Errada, porque na obrigação de dar coisa certa os acessórios, em regra, estão abrangidos mesmo sem menção expressa, salvo disposição em contrário.
- B)A obrigação de dar coisa certa abrange, em regra, os acessórios dela, ainda que não mencionados.
Certa, pois o art. 233 do Código Civil estabelece que a coisa certa abrange os acessórios dela, ainda que não mencionados.
- C)Deteriorada a coisa, não sendo o devedor culpado, resolve-se necessariamente a obrigação.
Errada, porque a deterioração sem culpa do devedor não resolve necessariamente a obrigação; o efeito jurídico depende do caso e do regime legal aplicável.
- D)Os frutos percebidos pertencem ao credor a partir da constituição da obrigação.

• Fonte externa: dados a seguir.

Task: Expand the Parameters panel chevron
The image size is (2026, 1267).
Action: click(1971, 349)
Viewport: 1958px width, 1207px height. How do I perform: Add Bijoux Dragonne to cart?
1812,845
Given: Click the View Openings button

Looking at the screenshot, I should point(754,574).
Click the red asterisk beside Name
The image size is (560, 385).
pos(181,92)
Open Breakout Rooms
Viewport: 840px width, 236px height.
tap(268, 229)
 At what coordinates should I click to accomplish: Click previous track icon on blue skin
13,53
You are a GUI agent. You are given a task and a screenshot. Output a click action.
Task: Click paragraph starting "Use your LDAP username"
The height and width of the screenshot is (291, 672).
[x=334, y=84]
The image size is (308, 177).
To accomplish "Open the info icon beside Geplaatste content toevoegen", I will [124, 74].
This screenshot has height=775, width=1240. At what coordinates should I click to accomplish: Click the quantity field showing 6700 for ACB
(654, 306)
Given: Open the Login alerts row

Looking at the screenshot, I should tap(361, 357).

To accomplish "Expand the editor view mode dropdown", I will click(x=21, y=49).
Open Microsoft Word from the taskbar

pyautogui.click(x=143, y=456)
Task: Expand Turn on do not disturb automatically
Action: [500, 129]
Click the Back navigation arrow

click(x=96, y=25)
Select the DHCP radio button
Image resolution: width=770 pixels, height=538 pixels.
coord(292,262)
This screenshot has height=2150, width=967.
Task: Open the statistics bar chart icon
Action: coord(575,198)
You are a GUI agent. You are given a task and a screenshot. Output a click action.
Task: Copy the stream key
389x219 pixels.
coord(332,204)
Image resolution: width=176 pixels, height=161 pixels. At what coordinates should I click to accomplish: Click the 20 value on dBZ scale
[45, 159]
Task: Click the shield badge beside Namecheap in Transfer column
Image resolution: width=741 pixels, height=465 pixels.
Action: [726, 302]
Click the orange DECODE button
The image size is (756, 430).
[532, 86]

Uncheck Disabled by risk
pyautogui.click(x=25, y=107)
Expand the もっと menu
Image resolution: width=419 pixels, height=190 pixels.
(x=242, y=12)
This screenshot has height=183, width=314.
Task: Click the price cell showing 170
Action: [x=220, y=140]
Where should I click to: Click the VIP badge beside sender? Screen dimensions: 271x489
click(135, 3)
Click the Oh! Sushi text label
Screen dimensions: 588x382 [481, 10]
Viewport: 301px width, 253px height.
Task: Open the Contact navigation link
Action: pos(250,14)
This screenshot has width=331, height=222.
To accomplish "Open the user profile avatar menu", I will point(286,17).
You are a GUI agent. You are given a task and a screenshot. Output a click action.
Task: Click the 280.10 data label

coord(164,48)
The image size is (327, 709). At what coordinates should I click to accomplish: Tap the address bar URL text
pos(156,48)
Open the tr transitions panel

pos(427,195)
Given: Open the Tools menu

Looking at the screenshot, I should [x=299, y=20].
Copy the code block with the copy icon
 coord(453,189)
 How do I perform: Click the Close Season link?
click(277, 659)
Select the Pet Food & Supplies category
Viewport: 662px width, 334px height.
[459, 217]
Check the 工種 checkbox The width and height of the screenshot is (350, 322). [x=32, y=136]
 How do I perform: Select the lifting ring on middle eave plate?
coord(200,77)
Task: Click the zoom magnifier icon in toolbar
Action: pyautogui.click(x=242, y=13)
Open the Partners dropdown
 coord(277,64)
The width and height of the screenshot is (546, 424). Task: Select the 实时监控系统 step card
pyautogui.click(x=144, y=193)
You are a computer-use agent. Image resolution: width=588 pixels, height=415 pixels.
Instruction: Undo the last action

Errada, porque os frutos não são automaticamente do credor desde a constituição da obrigação, já que a titularidade segue a disciplina legal e o momento da entrega.
Gabarito: B
Na obrigação de dar coisa certa, o devedor deve entregar exatamente o bem combinado, com suas qualidades e acessórios. A regra do Código Civil é clara: a coisa certa abrange os acessórios dela, ainda que não mencionados, salvo se o contrário resultar do título ou das circunstâncias da obrigação (art. 233). Ou seja, se você prometeu entregar o carro, a tendência é que ele venha com os itens que o acompanham normalmente, como acessórios vinculados ao bem principal. Isso é importante porque, nas obrigações de dar, o foco não é uma coisa parecida, mas aquela coisa específica. Por isso, a lei protege o credor contra entregas “capadas” por detalhe formal. A alternativa correta é a que repete exatamente essa lógica do art. 233 do Código Civil. Já se a coisa se deteriora sem culpa do devedor, não se fala em resolução necessária da obrigação em qualquer caso, porque o regime jurídico pode variar conforme a culpa e a utilidade remanescente da prestação. E os frutos, em regra, seguem regras próprias: não pertencem automaticamente ao credor desde a constituição da obrigação, pois isso depende do momento da tradição e das regras legais aplicáveis.